The object { loanId: '...' } is application specific and should be typed, so that it can be re-used for adding multiple logs that can expose the loanId as a searchable field in AWS CloudWatch Logs Insights.

Good/bad examples

Bad example of use:

logger.info({
  code: 'MY-LOAN-ID',
  message: 'This is the loan ID in a log entry'
})

In contrast to the previous example, a good example would be:

logger.info({
  code: '@LOAN_ACCOUNT/DELETE/OK',
  message: 'This is the loan ID in a log entry',
  data: {
    loanId: 'MY-LOAN-ID'
  }
})

Recommendations:

  • Use code to describe actions, not data.
  • Use data to provide fields that are commonly used in searches for correlation purposes.

Mambu logging serverless middleware

This middleware intercepts all API calls to Mambu and logs request + response information.

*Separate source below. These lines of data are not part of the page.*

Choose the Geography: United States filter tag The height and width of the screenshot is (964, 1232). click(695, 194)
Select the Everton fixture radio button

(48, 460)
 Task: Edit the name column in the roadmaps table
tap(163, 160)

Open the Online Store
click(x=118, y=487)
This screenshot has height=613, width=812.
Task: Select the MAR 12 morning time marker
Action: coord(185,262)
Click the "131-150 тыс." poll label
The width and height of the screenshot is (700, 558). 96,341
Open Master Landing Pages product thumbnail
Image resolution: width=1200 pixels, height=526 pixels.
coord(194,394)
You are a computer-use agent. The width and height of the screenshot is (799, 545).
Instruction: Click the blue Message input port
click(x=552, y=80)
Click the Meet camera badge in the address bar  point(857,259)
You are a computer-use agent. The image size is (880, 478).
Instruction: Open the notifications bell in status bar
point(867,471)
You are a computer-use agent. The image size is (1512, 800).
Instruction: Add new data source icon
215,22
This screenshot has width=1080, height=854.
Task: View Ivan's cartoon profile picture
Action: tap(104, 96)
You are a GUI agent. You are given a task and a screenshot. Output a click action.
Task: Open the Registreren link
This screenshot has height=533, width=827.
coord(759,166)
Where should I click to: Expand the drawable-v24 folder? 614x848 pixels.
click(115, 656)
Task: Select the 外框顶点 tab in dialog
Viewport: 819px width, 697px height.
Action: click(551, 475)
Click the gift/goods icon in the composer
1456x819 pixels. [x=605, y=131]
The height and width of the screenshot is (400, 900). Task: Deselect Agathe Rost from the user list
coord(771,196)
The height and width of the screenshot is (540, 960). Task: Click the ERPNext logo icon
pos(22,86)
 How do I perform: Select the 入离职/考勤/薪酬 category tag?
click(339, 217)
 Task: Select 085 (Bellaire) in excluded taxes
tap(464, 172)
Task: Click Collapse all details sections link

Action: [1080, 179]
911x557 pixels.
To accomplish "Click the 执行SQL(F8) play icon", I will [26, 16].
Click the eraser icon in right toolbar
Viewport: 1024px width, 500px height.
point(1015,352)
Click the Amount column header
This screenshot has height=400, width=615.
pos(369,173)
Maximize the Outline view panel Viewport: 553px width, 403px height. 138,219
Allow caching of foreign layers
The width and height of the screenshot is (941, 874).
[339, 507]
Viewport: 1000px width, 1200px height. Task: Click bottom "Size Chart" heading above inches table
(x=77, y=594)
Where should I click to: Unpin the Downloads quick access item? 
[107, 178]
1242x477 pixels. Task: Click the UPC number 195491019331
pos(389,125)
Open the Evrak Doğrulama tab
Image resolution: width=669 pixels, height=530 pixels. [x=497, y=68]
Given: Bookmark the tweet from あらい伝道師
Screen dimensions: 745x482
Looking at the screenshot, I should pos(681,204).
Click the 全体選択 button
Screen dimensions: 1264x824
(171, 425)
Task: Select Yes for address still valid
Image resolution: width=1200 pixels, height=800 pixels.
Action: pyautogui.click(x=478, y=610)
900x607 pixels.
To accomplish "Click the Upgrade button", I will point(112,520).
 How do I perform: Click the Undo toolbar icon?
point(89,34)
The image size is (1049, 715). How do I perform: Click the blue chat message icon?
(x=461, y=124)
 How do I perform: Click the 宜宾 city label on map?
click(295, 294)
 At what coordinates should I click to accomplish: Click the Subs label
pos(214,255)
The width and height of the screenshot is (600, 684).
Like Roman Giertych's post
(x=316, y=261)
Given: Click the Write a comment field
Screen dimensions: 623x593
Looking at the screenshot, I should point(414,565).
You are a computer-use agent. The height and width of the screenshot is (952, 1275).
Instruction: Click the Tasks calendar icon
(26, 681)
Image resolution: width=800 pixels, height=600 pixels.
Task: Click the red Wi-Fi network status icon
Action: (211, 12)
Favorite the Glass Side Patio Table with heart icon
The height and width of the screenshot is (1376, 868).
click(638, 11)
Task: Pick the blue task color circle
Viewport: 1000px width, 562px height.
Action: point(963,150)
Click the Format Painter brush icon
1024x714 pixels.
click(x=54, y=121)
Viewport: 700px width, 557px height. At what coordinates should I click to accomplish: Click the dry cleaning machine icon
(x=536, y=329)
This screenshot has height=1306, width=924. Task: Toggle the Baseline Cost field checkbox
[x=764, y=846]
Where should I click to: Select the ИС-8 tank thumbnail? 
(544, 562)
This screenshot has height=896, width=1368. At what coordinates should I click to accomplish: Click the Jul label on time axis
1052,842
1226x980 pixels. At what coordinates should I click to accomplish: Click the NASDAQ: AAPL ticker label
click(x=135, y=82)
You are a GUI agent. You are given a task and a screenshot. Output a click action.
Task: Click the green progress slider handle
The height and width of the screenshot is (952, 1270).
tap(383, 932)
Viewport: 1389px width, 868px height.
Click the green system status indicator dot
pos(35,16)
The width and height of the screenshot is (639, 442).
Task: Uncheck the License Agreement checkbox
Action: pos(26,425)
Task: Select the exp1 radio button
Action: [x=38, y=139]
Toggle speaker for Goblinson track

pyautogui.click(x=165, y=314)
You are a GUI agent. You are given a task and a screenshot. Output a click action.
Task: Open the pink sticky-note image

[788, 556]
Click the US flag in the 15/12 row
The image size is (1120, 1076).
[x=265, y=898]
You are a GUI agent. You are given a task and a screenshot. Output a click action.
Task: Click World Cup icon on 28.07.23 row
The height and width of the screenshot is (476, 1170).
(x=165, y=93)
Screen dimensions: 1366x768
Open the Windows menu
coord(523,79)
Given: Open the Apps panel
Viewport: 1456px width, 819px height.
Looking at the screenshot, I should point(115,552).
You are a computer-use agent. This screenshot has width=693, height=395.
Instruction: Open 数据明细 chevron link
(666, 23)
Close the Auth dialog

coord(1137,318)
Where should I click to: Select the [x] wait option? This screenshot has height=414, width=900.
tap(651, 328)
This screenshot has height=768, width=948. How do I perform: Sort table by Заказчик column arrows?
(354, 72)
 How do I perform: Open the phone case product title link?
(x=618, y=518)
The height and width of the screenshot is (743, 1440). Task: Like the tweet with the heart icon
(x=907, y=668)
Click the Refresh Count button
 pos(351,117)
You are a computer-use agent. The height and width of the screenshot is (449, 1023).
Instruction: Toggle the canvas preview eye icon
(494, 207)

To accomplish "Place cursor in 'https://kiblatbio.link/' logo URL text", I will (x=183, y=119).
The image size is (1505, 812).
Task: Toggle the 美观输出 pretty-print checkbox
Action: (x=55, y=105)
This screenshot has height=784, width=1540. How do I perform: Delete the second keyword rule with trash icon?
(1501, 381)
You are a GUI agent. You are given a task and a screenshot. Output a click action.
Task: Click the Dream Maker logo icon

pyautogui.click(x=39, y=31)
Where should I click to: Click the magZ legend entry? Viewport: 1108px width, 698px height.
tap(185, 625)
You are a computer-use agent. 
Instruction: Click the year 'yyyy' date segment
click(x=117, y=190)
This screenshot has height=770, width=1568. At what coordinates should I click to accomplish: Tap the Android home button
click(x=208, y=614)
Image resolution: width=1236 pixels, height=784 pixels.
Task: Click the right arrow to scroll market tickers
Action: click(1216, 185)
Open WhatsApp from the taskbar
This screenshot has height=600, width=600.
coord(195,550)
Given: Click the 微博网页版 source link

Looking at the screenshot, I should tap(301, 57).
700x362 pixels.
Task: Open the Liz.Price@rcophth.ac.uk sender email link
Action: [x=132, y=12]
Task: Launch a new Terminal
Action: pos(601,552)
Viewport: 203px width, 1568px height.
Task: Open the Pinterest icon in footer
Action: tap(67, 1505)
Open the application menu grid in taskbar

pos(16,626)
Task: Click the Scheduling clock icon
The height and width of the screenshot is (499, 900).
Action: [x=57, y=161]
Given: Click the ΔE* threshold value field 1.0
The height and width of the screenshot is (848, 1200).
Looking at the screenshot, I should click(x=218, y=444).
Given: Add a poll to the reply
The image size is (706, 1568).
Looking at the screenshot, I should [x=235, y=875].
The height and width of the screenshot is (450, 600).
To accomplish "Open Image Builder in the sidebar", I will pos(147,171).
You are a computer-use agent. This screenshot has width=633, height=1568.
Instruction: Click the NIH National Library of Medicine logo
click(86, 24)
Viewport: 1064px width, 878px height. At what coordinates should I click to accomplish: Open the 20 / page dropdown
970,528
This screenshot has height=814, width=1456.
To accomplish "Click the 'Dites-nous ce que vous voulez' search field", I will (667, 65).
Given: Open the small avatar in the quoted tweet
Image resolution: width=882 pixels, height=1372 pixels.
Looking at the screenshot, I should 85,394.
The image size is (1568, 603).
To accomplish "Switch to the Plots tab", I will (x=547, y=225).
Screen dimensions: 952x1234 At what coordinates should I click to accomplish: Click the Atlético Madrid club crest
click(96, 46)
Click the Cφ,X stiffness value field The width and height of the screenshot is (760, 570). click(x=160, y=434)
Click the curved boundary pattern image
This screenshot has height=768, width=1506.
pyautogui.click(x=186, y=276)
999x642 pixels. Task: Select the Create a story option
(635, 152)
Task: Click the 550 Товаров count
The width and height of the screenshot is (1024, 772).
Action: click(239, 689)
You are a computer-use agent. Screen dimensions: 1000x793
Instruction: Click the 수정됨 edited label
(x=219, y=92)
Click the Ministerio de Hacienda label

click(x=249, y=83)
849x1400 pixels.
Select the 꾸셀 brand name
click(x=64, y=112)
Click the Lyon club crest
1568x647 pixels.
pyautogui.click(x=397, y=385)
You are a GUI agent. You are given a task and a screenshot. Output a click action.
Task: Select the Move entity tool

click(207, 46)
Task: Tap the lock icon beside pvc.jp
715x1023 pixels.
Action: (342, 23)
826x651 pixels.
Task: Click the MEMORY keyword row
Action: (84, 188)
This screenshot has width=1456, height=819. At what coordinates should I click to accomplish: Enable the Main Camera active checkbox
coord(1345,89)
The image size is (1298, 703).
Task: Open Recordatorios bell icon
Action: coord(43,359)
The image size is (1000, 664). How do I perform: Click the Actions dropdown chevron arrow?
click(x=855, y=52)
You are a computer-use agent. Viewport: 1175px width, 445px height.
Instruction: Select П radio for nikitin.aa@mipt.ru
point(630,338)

To add the middleware to a serverless function, update the handler to follow this template:

import { APIGatewayEvent,
  APIGatewayProxyResult,
  ProxyHandler } from 'aws-lambda';
import { MambuLoggingMiddleware } from 'bluestone-logging';
import { compose } from '@lambda-middleware/compose';

async function lambda(
  event: APIGatewayEvent,
): Promise<APIGatewayProxyResult> {
 // lambda code
};

export const handler: ProxyHandler = compose(
  MambuLoggingMiddleware(loggerConfiguration)
)(lambda);

See the Initial Logger Configuration section(#Initial logger configuration) above for information on how to create the loggerConfiguration object.